OS: Ubuntu 18.04.2 LTS Postgres versions where the issue occurs:

shared_preload_libraries: Same on servers/versions listed above - pg_stat_statements,pg_stat_kcache,powa,pg_qualstats,pg_partman_bgw,pg_cron,pg_prewarm

As soon as powa was removed from shared_preload_libraries the job proceeded.

One case was a function creating and dropping thousand of temporary tables (once I spot this, the developer was asked to refactor the code), the second issue was from a java based ETL tools performing upsert (several hundred thousands of rows - I have no access to the java ETL details to say whether there were some batches or a transaction per row). It never happened immediately, always after a few minutes of the workload runs.

I there something I can test or setup better logging to identify the issue root cause or any workaround to avoid the segfaults while having powa in place?

Thanks Ales

rjuju commented 4 years ago

Hello, Is there any chance that this started after a package upgrade, more precisely having pg_qualstats 2.0.0 or 2.0.1 installed, server restarted, but the pg_qualstats extension not being dropped and created (so still in version 1.X.Y)?

If yes, you're hitting https://github.com/powa-team/pg_qualstats/issues/30. This has been fixed and released, although I'm not sure when a debian package will be available.

In the meantime, dropping and creating pg_qualstats extension will also fix the problem.

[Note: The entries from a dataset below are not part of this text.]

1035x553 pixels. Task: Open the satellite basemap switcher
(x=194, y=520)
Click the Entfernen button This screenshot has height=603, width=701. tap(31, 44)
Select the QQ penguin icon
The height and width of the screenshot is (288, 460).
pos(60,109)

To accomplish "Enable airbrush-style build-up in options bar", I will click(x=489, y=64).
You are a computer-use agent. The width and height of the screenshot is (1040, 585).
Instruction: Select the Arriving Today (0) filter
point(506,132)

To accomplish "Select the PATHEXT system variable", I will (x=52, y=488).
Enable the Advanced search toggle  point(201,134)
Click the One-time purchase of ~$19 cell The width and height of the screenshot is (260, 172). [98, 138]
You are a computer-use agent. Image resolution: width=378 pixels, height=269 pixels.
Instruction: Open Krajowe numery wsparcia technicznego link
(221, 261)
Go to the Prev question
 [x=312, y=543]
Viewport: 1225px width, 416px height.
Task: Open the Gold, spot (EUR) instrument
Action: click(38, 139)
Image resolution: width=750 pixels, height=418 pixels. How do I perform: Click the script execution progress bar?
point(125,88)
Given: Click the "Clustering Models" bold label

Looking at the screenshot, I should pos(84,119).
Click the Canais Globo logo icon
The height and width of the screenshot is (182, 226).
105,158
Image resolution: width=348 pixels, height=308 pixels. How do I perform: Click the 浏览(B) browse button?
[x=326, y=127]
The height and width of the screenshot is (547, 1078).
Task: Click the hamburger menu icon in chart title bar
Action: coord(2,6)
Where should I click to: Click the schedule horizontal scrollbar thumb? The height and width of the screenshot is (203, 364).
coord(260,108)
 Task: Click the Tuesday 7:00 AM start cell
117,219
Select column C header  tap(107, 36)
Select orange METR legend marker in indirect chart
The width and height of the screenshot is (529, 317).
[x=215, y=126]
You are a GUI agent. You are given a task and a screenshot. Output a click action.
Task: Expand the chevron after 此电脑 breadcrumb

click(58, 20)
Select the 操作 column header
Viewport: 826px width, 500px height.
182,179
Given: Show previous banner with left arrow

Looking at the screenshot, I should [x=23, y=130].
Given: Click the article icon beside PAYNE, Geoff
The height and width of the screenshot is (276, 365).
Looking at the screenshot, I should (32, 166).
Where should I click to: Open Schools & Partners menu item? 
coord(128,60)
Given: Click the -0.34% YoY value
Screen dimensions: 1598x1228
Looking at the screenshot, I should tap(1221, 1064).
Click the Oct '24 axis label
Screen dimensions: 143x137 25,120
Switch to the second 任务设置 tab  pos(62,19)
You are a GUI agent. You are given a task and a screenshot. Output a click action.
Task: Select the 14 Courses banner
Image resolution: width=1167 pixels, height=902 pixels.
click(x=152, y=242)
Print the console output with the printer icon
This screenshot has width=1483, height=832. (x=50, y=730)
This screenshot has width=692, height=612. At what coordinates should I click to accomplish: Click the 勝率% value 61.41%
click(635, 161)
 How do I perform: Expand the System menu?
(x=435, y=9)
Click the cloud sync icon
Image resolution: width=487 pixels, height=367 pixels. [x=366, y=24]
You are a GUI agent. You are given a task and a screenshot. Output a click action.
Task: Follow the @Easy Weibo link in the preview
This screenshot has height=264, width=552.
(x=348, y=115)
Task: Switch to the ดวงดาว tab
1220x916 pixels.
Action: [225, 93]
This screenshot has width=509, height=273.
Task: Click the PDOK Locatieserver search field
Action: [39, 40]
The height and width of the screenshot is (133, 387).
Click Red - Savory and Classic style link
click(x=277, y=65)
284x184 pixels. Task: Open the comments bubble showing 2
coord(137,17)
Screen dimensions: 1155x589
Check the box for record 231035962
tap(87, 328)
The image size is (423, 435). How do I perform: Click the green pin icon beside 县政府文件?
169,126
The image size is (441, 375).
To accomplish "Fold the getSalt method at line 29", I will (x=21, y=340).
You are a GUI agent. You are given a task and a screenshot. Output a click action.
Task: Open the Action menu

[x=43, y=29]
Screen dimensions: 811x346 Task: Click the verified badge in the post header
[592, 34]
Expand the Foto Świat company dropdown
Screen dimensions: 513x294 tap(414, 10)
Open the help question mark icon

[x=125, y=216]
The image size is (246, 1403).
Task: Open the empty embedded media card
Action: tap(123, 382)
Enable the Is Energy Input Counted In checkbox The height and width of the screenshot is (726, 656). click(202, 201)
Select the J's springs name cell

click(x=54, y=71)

aleszeleny commented 4 years ago

Thanks for the tip, I'll try to find a better reproducible test and reinstall pg_qualstats.

aleszeleny commented 4 years ago

After one of our two tests, it seems it helped. Once I'll have a while will try to run the second test case as well. As usual, it seems to be my user error, because once you point the potential version issue, I've checked qualstats extension and binaries and they were different. The problem was not caused by pgdg ubuntu packages, we have deployed new server using ansible-playbook and it installed qualstats in latest version while on production DB server is an older version and database was restored from a physical backup. That is the way, how old extension version landed into the database wile more recent binaries were installed on OS level.

rjuju commented 4 years ago

Thank for the confirmation! Well, pg_qualstats should have provided backward compatibility with v1.x version and properly detected mismatch with future version, but I failed to do that in v2.0.0 and v2.0.1, it's definitely not a user error.

rjuju commented 4 years ago

For the record debian packages for v2.0.2 are now available on pgdg repository, see https://www.postgresql.org/message-id/E1jgoIm-00027Z-4y@atalia.postgresql.org.

aleszeleny commented 4 years ago

I've run all remaining know test-cases causing segfault and once database extension was re/created so it matches binaries from the installed OS-level package all test succeed.

Thanks a lot for Your help!

P.S.: thanks for the new pg_qualstats package and for powa4 packages, I like the remote mode option, but I did not want to use home compiled extensions with the one form pgdg packages, on prod, so except some testing, I was waiting for the version 4. Great work!

rjuju commented 4 years ago

Thank you very much, I'm glad that you like this new remote mode option!